* **Problem requirements**
Rewrite the items below as a Markdown table with two columns, Row and Line. Put the row number in the Row column and the line in the Line column, and skip blank lines.

* **Source records**
-- start --
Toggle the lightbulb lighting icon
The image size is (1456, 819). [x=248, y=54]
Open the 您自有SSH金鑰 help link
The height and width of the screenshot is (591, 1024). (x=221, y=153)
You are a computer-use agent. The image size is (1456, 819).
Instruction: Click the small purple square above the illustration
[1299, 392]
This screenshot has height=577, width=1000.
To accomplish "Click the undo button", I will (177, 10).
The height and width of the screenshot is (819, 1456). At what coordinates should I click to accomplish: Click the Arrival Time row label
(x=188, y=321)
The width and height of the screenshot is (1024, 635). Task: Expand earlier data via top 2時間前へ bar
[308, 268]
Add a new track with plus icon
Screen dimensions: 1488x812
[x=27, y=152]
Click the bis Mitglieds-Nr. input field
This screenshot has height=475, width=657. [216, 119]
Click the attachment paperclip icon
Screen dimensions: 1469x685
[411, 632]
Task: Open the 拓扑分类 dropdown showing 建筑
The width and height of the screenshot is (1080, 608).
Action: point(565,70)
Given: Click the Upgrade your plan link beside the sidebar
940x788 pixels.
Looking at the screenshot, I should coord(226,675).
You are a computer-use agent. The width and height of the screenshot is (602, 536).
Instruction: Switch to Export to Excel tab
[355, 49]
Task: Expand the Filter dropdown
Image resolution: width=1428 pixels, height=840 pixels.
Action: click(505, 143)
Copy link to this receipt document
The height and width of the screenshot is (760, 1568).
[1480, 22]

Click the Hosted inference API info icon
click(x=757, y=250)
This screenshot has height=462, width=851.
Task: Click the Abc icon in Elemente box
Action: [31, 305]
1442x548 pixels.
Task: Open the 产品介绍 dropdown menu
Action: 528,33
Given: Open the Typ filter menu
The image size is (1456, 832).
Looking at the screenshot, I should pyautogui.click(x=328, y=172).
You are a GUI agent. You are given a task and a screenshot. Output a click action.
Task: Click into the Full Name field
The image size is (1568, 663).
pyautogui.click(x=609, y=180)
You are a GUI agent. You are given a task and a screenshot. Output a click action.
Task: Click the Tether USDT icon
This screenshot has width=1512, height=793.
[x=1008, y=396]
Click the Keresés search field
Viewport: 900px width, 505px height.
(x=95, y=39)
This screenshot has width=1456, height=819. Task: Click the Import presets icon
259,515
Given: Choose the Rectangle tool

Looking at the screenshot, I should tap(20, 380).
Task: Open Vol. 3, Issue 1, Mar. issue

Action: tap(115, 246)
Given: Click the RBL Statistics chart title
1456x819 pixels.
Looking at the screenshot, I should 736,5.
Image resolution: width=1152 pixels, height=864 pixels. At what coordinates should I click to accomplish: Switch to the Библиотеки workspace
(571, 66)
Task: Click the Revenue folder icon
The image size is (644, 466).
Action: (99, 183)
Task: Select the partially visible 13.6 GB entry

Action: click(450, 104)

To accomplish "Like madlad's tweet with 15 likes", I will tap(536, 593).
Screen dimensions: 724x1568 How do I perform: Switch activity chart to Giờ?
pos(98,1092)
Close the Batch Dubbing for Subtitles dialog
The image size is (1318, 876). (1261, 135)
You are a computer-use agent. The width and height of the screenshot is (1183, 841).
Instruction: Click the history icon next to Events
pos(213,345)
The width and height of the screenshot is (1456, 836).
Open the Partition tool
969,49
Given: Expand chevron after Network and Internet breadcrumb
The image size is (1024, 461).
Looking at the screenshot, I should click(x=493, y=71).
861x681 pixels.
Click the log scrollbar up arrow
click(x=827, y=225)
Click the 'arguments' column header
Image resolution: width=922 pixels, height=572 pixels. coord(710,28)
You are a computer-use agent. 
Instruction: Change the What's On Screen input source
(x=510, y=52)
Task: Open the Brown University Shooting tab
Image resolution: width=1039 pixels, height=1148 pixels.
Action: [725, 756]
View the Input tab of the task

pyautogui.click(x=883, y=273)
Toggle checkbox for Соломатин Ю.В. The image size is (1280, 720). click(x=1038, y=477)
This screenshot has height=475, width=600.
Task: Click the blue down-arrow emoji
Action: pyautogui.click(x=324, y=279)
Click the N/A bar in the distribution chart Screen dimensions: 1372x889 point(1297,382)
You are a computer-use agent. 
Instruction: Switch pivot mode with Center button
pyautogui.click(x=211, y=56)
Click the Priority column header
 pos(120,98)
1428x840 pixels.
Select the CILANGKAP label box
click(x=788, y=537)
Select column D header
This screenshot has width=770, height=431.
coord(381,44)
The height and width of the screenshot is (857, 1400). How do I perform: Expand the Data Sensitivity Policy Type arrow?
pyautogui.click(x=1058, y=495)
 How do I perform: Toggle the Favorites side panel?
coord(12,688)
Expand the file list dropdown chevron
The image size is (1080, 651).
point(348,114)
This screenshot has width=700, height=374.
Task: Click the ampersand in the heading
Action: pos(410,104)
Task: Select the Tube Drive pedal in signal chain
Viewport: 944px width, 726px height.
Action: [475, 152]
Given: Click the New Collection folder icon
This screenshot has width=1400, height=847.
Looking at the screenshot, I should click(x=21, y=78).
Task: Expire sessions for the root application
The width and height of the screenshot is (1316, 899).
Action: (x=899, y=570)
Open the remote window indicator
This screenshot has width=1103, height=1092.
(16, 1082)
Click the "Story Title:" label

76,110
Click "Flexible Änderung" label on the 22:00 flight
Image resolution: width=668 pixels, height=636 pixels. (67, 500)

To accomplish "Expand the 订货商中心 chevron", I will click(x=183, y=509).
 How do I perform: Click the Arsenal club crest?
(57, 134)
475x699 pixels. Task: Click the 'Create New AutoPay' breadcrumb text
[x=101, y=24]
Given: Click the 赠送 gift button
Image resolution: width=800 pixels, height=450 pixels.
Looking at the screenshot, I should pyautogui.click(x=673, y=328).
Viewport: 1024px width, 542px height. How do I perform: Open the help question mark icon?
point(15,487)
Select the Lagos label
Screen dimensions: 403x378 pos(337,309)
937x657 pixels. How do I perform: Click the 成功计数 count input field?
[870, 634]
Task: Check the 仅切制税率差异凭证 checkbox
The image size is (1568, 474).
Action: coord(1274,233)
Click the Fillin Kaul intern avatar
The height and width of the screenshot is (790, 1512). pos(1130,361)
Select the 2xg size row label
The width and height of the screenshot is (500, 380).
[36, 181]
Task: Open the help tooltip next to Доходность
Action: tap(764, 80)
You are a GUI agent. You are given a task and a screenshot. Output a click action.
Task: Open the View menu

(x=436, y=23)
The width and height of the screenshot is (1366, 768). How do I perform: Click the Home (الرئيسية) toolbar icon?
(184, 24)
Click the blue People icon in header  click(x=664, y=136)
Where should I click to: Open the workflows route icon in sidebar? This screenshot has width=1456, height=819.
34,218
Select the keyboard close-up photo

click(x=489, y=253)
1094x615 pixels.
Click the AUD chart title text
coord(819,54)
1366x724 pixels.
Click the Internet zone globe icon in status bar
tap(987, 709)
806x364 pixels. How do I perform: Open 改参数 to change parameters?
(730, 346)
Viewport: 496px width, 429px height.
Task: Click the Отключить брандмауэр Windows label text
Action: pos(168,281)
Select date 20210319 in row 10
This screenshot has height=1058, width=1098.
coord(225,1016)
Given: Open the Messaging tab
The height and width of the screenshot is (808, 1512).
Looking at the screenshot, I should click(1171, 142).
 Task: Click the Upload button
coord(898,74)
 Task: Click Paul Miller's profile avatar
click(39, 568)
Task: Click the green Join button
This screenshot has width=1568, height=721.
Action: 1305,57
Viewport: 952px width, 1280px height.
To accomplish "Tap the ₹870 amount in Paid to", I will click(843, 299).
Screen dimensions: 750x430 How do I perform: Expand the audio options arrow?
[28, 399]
-- end --
* **Result below**
| Row | Line |
|---|---|
| 1 | Toggle the lightbulb lighting icon |
| 2 | The image size is (1456, 819). [x=248, y=54] |
| 3 | Open the 您自有SSH金鑰 help link |
| 4 | The height and width of the screenshot is (591, 1024). (x=221, y=153) |
| 5 | You are a computer-use agent. The image size is (1456, 819). |
| 6 | Instruction: Click the small purple square above the illustration |
| 7 | [1299, 392] |
| 8 | This screenshot has height=577, width=1000. |
| 9 | To accomplish "Click the undo button", I will (177, 10). |
| 10 | The height and width of the screenshot is (819, 1456). At what coordinates should I click to accomplish: Click the Arrival Time row label |
| 11 | (x=188, y=321) |
| 12 | The width and height of the screenshot is (1024, 635). Task: Expand earlier data via top 2時間前へ bar |
| 13 | [308, 268] |
| 14 | Add a new track with plus icon |
| 15 | Screen dimensions: 1488x812 |
| 16 | [x=27, y=152] |
| 17 | Click the bis Mitglieds-Nr. input field |
| 18 | This screenshot has height=475, width=657. [216, 119] |
| 19 | Click the attachment paperclip icon |
| 20 | Screen dimensions: 1469x685 |
| 21 | [411, 632] |
| 22 | Task: Open the 拓扑分类 dropdown showing 建筑 |
| 23 | The width and height of the screenshot is (1080, 608). |
| 24 | Action: point(565,70) |
| 25 | Given: Click the Upgrade your plan link beside the sidebar |
| 26 | 940x788 pixels. |
| 27 | Looking at the screenshot, I should coord(226,675). |
| 28 | You are a computer-use agent. The width and height of the screenshot is (602, 536). |
| 29 | Instruction: Switch to Export to Excel tab |
| 30 | [355, 49] |
| 31 | Task: Expand the Filter dropdown |
| 32 | Image resolution: width=1428 pixels, height=840 pixels. |
| 33 | Action: click(505, 143) |
| 34 | Copy link to this receipt document |
| 35 | The height and width of the screenshot is (760, 1568). |
| 36 | [1480, 22] |
| 37 | Click the Hosted inference API info icon |
| 38 | click(x=757, y=250) |
| 39 | This screenshot has height=462, width=851. |
| 40 | Task: Click the Abc icon in Elemente box |
| 41 | Action: [31, 305] |
| 42 | 1442x548 pixels. |
| 43 | Task: Open the 产品介绍 dropdown menu |
| 44 | Action: 528,33 |
| 45 | Given: Open the Typ filter menu |
| 46 | The image size is (1456, 832). |
| 47 | Looking at the screenshot, I should pyautogui.click(x=328, y=172). |
| 48 | You are a GUI agent. You are given a task and a screenshot. Output a click action. |
| 49 | Task: Click into the Full Name field |
| 50 | The image size is (1568, 663). |
| 51 | pyautogui.click(x=609, y=180) |
| 52 | You are a GUI agent. You are given a task and a screenshot. Output a click action. |
| 53 | Task: Click the Tether USDT icon |
| 54 | This screenshot has width=1512, height=793. |
| 55 | [x=1008, y=396] |
| 56 | Click the Keresés search field |
| 57 | Viewport: 900px width, 505px height. |
| 58 | (x=95, y=39) |
| 59 | This screenshot has width=1456, height=819. Task: Click the Import presets icon |
| 60 | 259,515 |
| 61 | Given: Choose the Rectangle tool |
| 62 | Looking at the screenshot, I should tap(20, 380). |
| 63 | Task: Open Vol. 3, Issue 1, Mar. issue |
| 64 | Action: tap(115, 246) |
| 65 | Given: Click the RBL Statistics chart title |
| 66 | 1456x819 pixels. |
| 67 | Looking at the screenshot, I should 736,5. |
| 68 | Image resolution: width=1152 pixels, height=864 pixels. At what coordinates should I click to accomplish: Switch to the Библиотеки workspace |
| 69 | (571, 66) |
| 70 | Task: Click the Revenue folder icon |
| 71 | The image size is (644, 466). |
| 72 | Action: (99, 183) |
| 73 | Task: Select the partially visible 13.6 GB entry |
| 74 | Action: click(450, 104) |
| 75 | To accomplish "Like madlad's tweet with 15 likes", I will tap(536, 593). |
| 76 | Screen dimensions: 724x1568 How do I perform: Switch activity chart to Giờ? |
| 77 | pos(98,1092) |
| 78 | Close the Batch Dubbing for Subtitles dialog |
| 79 | The image size is (1318, 876). (1261, 135) |
| 80 | You are a computer-use agent. The width and height of the screenshot is (1183, 841). |
| 81 | Instruction: Click the history icon next to Events |
| 82 | pos(213,345) |
| 83 | The width and height of the screenshot is (1456, 836). |
| 84 | Open the Partition tool |
| 85 | 969,49 |
| 86 | Given: Expand chevron after Network and Internet breadcrumb |
| 87 | The image size is (1024, 461). |
| 88 | Looking at the screenshot, I should click(x=493, y=71). |
| 89 | 861x681 pixels. |
| 90 | Click the log scrollbar up arrow |
| 91 | click(x=827, y=225) |
| 92 | Click the 'arguments' column header |
| 93 | Image resolution: width=922 pixels, height=572 pixels. coord(710,28) |
| 94 | You are a computer-use agent.  |
| 95 | Instruction: Change the What's On Screen input source |
| 96 | (x=510, y=52) |
| 97 | Task: Open the Brown University Shooting tab |
| 98 | Image resolution: width=1039 pixels, height=1148 pixels. |
| 99 | Action: [725, 756] |
| 100 | View the Input tab of the task |
| 101 | pyautogui.click(x=883, y=273) |
| 102 | Toggle checkbox for Соломатин Ю.В. The image size is (1280, 720). click(x=1038, y=477) |
| 103 | This screenshot has height=475, width=600. |
| 104 | Task: Click the blue down-arrow emoji |
| 105 | Action: pyautogui.click(x=324, y=279) |
| 106 | Click the N/A bar in the distribution chart Screen dimensions: 1372x889 point(1297,382) |
| 107 | You are a computer-use agent.  |
| 108 | Instruction: Switch pivot mode with Center button |
| 109 | pyautogui.click(x=211, y=56) |
| 110 | Click the Priority column header |
| 111 |  pos(120,98) |
| 112 | 1428x840 pixels. |
| 113 | Select the CILANGKAP label box |
| 114 | click(x=788, y=537) |
| 115 | Select column D header |
| 116 | This screenshot has width=770, height=431. |
| 117 | coord(381,44) |
| 118 | The height and width of the screenshot is (857, 1400). How do I perform: Expand the Data Sensitivity Policy Type arrow? |
| 119 | pyautogui.click(x=1058, y=495) |
| 120 |  How do I perform: Toggle the Favorites side panel? |
| 121 | coord(12,688) |
| 122 | Expand the file list dropdown chevron |
| 123 | The image size is (1080, 651). |
| 124 | point(348,114) |
| 125 | This screenshot has width=700, height=374. |
| 126 | Task: Click the ampersand in the heading |
| 127 | Action: pos(410,104) |
| 128 | Task: Select the Tube Drive pedal in signal chain |
| 129 | Viewport: 944px width, 726px height. |
| 130 | Action: [475, 152] |
| 131 | Given: Click the New Collection folder icon |
| 132 | This screenshot has width=1400, height=847. |
| 133 | Looking at the screenshot, I should click(x=21, y=78). |
| 134 | Task: Expire sessions for the root application |
| 135 | The width and height of the screenshot is (1316, 899). |
| 136 | Action: (x=899, y=570) |
| 137 | Open the remote window indicator |
| 138 | This screenshot has width=1103, height=1092. |
| 139 | (16, 1082) |
| 140 | Click the "Story Title:" label |
| 141 | 76,110 |
| 142 | Click "Flexible Änderung" label on the 22:00 flight |
| 143 | Image resolution: width=668 pixels, height=636 pixels. (67, 500) |
| 144 | To accomplish "Expand the 订货商中心 chevron", I will click(x=183, y=509). |
| 145 |  How do I perform: Click the Arsenal club crest? |
| 146 | (57, 134) |
| 147 | 475x699 pixels. Task: Click the 'Create New AutoPay' breadcrumb text |
| 148 | [x=101, y=24] |
| 149 | Given: Click the 赠送 gift button |
| 150 | Image resolution: width=800 pixels, height=450 pixels. |
| 151 | Looking at the screenshot, I should pyautogui.click(x=673, y=328). |
| 152 | Viewport: 1024px width, 542px height. How do I perform: Open the help question mark icon? |
| 153 | point(15,487) |
| 154 | Select the Lagos label |
| 155 | Screen dimensions: 403x378 pos(337,309) |
| 156 | 937x657 pixels. How do I perform: Click the 成功计数 count input field? |
| 157 | [870, 634] |
| 158 | Task: Check the 仅切制税率差异凭证 checkbox |
| 159 | The image size is (1568, 474). |
| 160 | Action: coord(1274,233) |
| 161 | Click the Fillin Kaul intern avatar |
| 162 | The height and width of the screenshot is (790, 1512). pos(1130,361) |
| 163 | Select the 2xg size row label |
| 164 | The width and height of the screenshot is (500, 380). |
| 165 | [36, 181] |
| 166 | Task: Open the help tooltip next to Доходность |
| 167 | Action: tap(764, 80) |
| 168 | You are a GUI agent. You are given a task and a screenshot. Output a click action. |
| 169 | Task: Open the View menu |
| 170 | (x=436, y=23) |
| 171 | The width and height of the screenshot is (1366, 768). How do I perform: Click the Home (الرئيسية) toolbar icon? |
| 172 | (184, 24) |
| 173 | Click the blue People icon in header  click(x=664, y=136) |
| 174 | Where should I click to: Open the workflows route icon in sidebar? This screenshot has width=1456, height=819. |
| 175 | 34,218 |
| 176 | Select the keyboard close-up photo |
| 177 | click(x=489, y=253) |
| 178 | 1094x615 pixels. |
| 179 | Click the AUD chart title text |
| 180 | coord(819,54) |
| 181 | 1366x724 pixels. |
| 182 | Click the Internet zone globe icon in status bar |
| 183 | tap(987, 709) |
| 184 | 806x364 pixels. How do I perform: Open 改参数 to change parameters? |
| 185 | (730, 346) |
| 186 | Viewport: 496px width, 429px height. |
| 187 | Task: Click the Отключить брандмауэр Windows label text |
| 188 | Action: pos(168,281) |
| 189 | Select date 20210319 in row 10 |
| 190 | This screenshot has height=1058, width=1098. |
| 191 | coord(225,1016) |
| 192 | Given: Open the Messaging tab |
| 193 | The height and width of the screenshot is (808, 1512). |
| 194 | Looking at the screenshot, I should click(1171, 142). |
| 195 |  Task: Click the Upload button |
| 196 | coord(898,74) |
| 197 |  Task: Click Paul Miller's profile avatar |
| 198 | click(39, 568) |
| 199 | Task: Click the green Join button |
| 200 | This screenshot has width=1568, height=721. |
| 201 | Action: 1305,57 |
| 202 | Viewport: 952px width, 1280px height. |
| 203 | To accomplish "Tap the ₹870 amount in Paid to", I will click(843, 299). |
| 204 | Screen dimensions: 750x430 How do I perform: Expand the audio options arrow? |
| 205 | [28, 399] |